**Instructions to follow**:
Could you transcribe the whole listing, keeping every line exactly the same?

BEGIN

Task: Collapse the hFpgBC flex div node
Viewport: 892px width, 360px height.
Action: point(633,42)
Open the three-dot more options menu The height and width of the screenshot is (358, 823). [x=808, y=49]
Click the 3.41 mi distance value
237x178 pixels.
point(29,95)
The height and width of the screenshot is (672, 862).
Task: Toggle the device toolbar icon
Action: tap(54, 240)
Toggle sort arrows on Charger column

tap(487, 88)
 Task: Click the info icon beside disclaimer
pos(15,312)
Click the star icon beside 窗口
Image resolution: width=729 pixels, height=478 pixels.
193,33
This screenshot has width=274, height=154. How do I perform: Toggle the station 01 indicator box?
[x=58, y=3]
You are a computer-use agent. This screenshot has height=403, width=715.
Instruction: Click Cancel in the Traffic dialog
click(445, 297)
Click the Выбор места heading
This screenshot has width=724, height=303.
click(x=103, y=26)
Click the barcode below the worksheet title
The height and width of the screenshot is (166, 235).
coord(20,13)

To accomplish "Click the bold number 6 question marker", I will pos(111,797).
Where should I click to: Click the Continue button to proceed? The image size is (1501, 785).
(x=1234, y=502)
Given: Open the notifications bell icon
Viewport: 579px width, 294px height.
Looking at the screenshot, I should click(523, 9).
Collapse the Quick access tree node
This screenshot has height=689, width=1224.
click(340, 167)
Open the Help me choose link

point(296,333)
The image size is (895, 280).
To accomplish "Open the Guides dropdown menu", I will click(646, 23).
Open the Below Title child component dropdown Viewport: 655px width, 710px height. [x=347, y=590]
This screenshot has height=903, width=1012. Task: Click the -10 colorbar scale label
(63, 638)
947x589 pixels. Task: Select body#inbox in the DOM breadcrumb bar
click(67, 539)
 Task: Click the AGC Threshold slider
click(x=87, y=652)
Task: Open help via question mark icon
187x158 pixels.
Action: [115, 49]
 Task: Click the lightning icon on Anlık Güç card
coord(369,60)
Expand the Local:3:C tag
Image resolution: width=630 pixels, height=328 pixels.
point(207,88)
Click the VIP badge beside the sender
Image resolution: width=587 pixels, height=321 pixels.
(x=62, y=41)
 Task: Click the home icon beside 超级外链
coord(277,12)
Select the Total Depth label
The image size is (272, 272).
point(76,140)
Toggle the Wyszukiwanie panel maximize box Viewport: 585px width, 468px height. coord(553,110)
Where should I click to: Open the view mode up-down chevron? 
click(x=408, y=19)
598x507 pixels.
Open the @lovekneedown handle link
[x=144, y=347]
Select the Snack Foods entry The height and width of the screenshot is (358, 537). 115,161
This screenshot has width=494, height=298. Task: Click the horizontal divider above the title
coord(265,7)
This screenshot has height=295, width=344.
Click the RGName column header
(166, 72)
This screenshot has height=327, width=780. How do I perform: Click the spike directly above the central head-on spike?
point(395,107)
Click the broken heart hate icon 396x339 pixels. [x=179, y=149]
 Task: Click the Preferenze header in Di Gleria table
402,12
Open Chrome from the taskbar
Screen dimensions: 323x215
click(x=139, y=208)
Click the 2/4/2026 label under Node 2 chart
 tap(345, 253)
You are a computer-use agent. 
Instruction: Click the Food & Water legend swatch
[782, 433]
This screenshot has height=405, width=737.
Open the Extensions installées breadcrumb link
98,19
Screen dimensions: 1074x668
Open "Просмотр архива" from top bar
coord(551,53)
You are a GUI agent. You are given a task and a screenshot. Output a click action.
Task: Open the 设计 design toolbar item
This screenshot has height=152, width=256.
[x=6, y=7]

END

**Answer for the task**:
Task: Collapse the hFpgBC flex div node
Viewport: 892px width, 360px height.
Action: point(633,42)
Open the three-dot more options menu The height and width of the screenshot is (358, 823). [x=808, y=49]
Click the 3.41 mi distance value
237x178 pixels.
point(29,95)
The height and width of the screenshot is (672, 862).
Task: Toggle the device toolbar icon
Action: tap(54, 240)
Toggle sort arrows on Charger column

tap(487, 88)
 Task: Click the info icon beside disclaimer
pos(15,312)
Click the star icon beside 窗口
Image resolution: width=729 pixels, height=478 pixels.
193,33
This screenshot has width=274, height=154. How do I perform: Toggle the station 01 indicator box?
[x=58, y=3]
You are a computer-use agent. This screenshot has height=403, width=715.
Instruction: Click Cancel in the Traffic dialog
click(445, 297)
Click the Выбор места heading
This screenshot has width=724, height=303.
click(x=103, y=26)
Click the barcode below the worksheet title
The height and width of the screenshot is (166, 235).
coord(20,13)

To accomplish "Click the bold number 6 question marker", I will pos(111,797).
Where should I click to: Click the Continue button to proceed? The image size is (1501, 785).
(x=1234, y=502)
Given: Open the notifications bell icon
Viewport: 579px width, 294px height.
Looking at the screenshot, I should click(523, 9).
Collapse the Quick access tree node
This screenshot has height=689, width=1224.
click(340, 167)
Open the Help me choose link

point(296,333)
The image size is (895, 280).
To accomplish "Open the Guides dropdown menu", I will click(646, 23).
Open the Below Title child component dropdown Viewport: 655px width, 710px height. [x=347, y=590]
This screenshot has height=903, width=1012. Task: Click the -10 colorbar scale label
(63, 638)
947x589 pixels. Task: Select body#inbox in the DOM breadcrumb bar
click(67, 539)
 Task: Click the AGC Threshold slider
click(x=87, y=652)
Task: Open help via question mark icon
187x158 pixels.
Action: [115, 49]
 Task: Click the lightning icon on Anlık Güç card
coord(369,60)
Expand the Local:3:C tag
Image resolution: width=630 pixels, height=328 pixels.
point(207,88)
Click the VIP badge beside the sender
Image resolution: width=587 pixels, height=321 pixels.
(x=62, y=41)
 Task: Click the home icon beside 超级外链
coord(277,12)
Select the Total Depth label
The image size is (272, 272).
point(76,140)
Toggle the Wyszukiwanie panel maximize box Viewport: 585px width, 468px height. coord(553,110)
Where should I click to: Open the view mode up-down chevron? 
click(x=408, y=19)
598x507 pixels.
Open the @lovekneedown handle link
[x=144, y=347]
Select the Snack Foods entry The height and width of the screenshot is (358, 537). 115,161
This screenshot has width=494, height=298. Task: Click the horizontal divider above the title
coord(265,7)
This screenshot has height=295, width=344.
Click the RGName column header
(166, 72)
This screenshot has height=327, width=780. How do I perform: Click the spike directly above the central head-on spike?
point(395,107)
Click the broken heart hate icon 396x339 pixels. [x=179, y=149]
 Task: Click the Preferenze header in Di Gleria table
402,12
Open Chrome from the taskbar
Screen dimensions: 323x215
click(x=139, y=208)
Click the 2/4/2026 label under Node 2 chart
 tap(345, 253)
You are a computer-use agent. 
Instruction: Click the Food & Water legend swatch
[782, 433]
This screenshot has height=405, width=737.
Open the Extensions installées breadcrumb link
98,19
Screen dimensions: 1074x668
Open "Просмотр архива" from top bar
coord(551,53)
You are a GUI agent. You are given a task and a screenshot. Output a click action.
Task: Open the 设计 design toolbar item
This screenshot has height=152, width=256.
[x=6, y=7]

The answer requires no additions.